━━━━━ TESTO DI LETTURA ━━━━━
“I Fatti non son che i balocchi dell’Azzeccagarbugli… Trottole e Cerchi, sempre in rotazione… Ahimè, lo Storico non può indulgere in tali oziosi Giri. La Storia non è Cronologia, ché quella si lascia agli Avvocati… né Rimembranza, ché la Rimembranza appartiene al Popolo. La Storia può così picciolamente aspirare alla Veracità dell’una, come ambire al Potere dell’altra… i Praticanti d’essa, per sopravvivere, debbono apprender tosto le arti della ciarla, dello spionaggio e della Furberia da Mescita… così d’addentrarsi a ritroso per più d’un Corso di Vita in un Passato nel quale rischiamo, ogni giorno, di smarrir per sempre i nostri avi – non una Catena di singoli Anelli, poiché un solo Anello spezzato ci può perdere Tutti – piuttosto, un assai disordinato Garbuglio di Linee, lunghe e brevi, deboli e salde, che vaniscono nella Profondità Mnemonica, avendo in comune solo la Destinazione.” (Thomas Pynchon – Mason & Dixon, 2009 – Bur)
“[…] forse lui avrebbe solo dovuto continuare a guidare oltre Long Beach e poi giù, attraverso la Orange County e San Diego e oltre un confine dove nessuno, nella nebbia, avrebbe più distinto chi era messicano, chi anglosassone, chi era chicchessia. E in ogni caso, forse avrebbe comunque finito la benzina e si sarebbe dovuto staccare della carovana, e fermare sul ciglio della strada e aspettare.” (Thomas Pynchon – Vizio di Forma, 2011, Einaudi)
“Just us. Together. Almost like being underwater. The world, everything gone someplace else.” (Paul Thomas Anderson, Inherent Vice, 2014)
Nel film di Paul T. Anderson, quando Doc guida nella notte, la nebbia si vede dall’abitacolo della macchina come se fosse uno schermo opaco impenetrabile; diversamente dal romanzo di Thomas Pynchon Sportello non è solo, sul sedile del passeggero c’è l’ex fidanzata Shasta. Con la testa appoggiata sulla sua spalla la ragazza gli ricorda quando si erano trovati in mezzo ad una grande tempesta dopo aver consultato la tavola Ouija. Da soli, come in un paesaggio sottomarino che ha preso il posto del mondo conosciuto, improvvisamente scomparso.
Nella geografia Pynchoniana a un certo punto, la distinzione tra territoriale e mentale diventa impossibile e i personaggi dei suoi romanzi vengono coinvolti in un processo che di volta in volta assume le caratteristiche della quest o della detection, una ricerca che nega il suo stesso statuto attraverso un movimento incessantemente nomadico, il cui risultato conduce ad una smaterializzazione di tutti i confini conosciuti, non solo quelli legati alla definizione del paesaggio, ma anche alla coerenza ontologica dello spazio narrativo. L’autore si ritrae rispetto alla proliferazione di informazioni, fatti, eventi storici, luoghi geografici ed espansioni della mente e non impone un’organizzazione del materiale, perdendo le coordinate insieme ai suoi personaggi e alla voce narrante; questa, contaminata dalla stessa instabilità, fa i conti con tutti gli elementi del testo organizzandoli solo momentaneamente e assumendo forme e registri diversi in base al contesto e ai personaggi che si trovano in prossimità.
━━━━━ RIGHE DI DATI ━━━━━
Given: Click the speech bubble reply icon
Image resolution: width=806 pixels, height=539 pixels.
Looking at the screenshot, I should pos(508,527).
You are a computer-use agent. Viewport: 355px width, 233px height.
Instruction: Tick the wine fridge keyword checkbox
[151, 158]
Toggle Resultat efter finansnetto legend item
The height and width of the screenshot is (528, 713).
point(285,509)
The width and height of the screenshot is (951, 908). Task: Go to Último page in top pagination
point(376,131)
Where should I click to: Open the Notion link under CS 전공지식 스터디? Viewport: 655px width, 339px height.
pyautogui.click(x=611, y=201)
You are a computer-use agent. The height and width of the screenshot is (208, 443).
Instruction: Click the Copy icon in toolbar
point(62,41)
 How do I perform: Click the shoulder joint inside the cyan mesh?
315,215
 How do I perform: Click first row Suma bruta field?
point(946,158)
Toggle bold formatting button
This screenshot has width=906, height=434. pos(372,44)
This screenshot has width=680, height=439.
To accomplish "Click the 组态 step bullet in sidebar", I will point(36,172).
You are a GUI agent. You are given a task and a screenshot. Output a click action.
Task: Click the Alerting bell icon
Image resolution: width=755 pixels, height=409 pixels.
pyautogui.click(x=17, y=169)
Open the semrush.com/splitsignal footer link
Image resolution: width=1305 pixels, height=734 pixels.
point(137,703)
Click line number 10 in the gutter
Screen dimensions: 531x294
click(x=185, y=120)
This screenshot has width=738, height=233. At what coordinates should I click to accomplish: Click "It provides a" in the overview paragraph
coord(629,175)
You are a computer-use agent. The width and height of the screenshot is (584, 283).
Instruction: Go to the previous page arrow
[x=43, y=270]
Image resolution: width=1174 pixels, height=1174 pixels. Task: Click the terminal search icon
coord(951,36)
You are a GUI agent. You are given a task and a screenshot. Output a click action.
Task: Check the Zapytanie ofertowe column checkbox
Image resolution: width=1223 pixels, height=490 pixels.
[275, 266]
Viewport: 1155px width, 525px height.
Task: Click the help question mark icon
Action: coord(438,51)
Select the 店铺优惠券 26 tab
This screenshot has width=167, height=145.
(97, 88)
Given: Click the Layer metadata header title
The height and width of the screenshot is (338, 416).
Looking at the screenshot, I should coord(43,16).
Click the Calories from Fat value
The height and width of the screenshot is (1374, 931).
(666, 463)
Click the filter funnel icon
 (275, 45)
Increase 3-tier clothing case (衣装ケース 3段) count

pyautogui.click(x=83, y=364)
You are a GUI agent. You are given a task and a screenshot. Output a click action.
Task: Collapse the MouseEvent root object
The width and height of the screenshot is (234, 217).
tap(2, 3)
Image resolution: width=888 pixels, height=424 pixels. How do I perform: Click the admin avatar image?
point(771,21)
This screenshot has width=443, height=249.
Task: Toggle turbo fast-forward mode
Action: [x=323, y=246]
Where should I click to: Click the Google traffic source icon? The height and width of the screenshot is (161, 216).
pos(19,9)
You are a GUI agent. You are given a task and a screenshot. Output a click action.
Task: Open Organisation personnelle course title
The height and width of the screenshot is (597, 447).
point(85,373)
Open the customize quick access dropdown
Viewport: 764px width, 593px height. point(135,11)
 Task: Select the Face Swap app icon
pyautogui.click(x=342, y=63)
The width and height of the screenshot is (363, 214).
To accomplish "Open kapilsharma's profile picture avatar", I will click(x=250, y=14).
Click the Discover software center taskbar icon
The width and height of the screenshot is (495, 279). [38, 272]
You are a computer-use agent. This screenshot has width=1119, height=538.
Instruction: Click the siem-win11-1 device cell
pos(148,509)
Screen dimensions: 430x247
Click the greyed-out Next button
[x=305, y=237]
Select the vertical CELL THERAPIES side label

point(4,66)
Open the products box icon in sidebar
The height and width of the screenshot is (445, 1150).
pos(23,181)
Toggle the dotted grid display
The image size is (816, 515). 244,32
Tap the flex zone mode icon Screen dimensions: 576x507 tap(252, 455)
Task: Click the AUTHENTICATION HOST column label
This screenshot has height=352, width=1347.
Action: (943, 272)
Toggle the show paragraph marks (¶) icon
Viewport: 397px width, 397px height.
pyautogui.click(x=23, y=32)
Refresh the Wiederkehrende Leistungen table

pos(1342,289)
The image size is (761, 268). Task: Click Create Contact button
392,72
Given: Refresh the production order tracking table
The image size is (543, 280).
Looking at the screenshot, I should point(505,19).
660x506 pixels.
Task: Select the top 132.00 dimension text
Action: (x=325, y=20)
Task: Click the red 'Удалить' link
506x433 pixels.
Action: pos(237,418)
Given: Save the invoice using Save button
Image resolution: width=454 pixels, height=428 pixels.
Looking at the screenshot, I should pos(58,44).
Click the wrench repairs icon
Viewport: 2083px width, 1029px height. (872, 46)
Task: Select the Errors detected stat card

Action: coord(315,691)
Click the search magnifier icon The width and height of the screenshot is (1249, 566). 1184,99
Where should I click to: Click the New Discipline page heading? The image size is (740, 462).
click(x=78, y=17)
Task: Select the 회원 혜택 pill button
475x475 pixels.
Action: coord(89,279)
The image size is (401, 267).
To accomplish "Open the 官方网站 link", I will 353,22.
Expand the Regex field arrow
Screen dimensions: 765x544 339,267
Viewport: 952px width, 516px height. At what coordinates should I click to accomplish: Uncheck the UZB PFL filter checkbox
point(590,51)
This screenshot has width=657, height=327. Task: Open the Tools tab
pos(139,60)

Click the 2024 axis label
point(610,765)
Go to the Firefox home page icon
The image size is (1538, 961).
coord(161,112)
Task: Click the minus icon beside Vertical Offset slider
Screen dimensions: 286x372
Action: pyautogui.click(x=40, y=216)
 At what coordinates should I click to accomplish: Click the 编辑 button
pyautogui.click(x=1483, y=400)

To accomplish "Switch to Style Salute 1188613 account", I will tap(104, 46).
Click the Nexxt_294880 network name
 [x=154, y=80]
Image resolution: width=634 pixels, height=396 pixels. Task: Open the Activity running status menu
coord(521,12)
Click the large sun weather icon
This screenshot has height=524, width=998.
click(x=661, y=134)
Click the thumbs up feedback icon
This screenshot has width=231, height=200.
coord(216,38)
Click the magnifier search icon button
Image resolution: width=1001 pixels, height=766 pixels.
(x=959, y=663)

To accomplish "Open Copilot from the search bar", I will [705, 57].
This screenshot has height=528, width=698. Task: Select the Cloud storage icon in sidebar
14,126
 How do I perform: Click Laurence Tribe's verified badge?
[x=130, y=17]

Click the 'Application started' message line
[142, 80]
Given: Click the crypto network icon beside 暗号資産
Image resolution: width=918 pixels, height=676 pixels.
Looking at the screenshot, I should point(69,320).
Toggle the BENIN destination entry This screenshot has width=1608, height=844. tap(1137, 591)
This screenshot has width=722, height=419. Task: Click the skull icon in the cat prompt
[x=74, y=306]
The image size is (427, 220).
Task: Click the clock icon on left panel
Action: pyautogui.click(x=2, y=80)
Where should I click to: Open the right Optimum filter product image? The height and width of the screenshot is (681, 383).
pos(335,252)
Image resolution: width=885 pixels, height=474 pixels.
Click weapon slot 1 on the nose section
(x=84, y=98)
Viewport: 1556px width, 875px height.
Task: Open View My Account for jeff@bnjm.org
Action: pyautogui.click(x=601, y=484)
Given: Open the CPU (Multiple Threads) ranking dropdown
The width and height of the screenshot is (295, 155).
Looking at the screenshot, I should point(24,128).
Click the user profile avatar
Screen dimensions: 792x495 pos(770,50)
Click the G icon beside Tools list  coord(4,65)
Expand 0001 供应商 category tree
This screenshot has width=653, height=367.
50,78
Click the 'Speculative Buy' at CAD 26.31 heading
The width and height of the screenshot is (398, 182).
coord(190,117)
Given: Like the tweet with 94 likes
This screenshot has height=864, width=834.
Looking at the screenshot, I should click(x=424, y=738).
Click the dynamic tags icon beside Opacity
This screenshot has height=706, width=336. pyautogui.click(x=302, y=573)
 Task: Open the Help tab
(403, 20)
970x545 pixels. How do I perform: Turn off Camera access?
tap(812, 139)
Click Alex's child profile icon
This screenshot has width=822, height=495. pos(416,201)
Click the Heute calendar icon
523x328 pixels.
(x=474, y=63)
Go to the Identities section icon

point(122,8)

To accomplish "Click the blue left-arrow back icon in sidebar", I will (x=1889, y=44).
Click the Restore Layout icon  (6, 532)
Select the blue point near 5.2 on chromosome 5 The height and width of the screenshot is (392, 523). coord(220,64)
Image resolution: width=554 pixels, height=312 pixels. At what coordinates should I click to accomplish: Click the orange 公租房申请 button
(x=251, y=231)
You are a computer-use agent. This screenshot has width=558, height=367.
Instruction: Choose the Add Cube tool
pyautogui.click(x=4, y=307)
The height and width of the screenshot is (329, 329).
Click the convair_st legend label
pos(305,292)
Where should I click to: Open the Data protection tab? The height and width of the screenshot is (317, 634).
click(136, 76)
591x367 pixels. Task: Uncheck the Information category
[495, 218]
━━━━━
### ESERCIZI
1 – Secondo la citazione da Mason & Dixon riportata nel testo di lettura, perché il passato non va pensato come una catena di singoli anelli? Rispondi in una o due frasi.
2 – Nel film descritto dal testo di lettura, chi siede sul sedile del passeggero mentre Doc guida nella notte?
3 – Indica se ciascuna affermazione concorda con il testo di lettura: (a) nel film la nebbia appare come uno schermo trasparente; (b) Shasta ricorda una tempesta avvenuta dopo aver consultato la tavola Ouija; (c) l'autore impone un'organizzazione al materiale.

### SOLUZIONI
1 – Perché un solo anello spezzato ci può perdere tutti. Va pensato invece come un garbuglio assai disordinato di linee, lunghe e brevi, deboli e salde, che hanno in comune solo la destinazione.

2 – L'ex fidanzata Shasta.

3 –
(a) No: "come se fosse uno schermo opaco impenetrabile".
(b) Sì: "gli ricorda quando si erano trovati in mezzo ad una grande tempesta dopo aver consultato la tavola Ouija".
(c) No: "non impone un’organizzazione del materiale".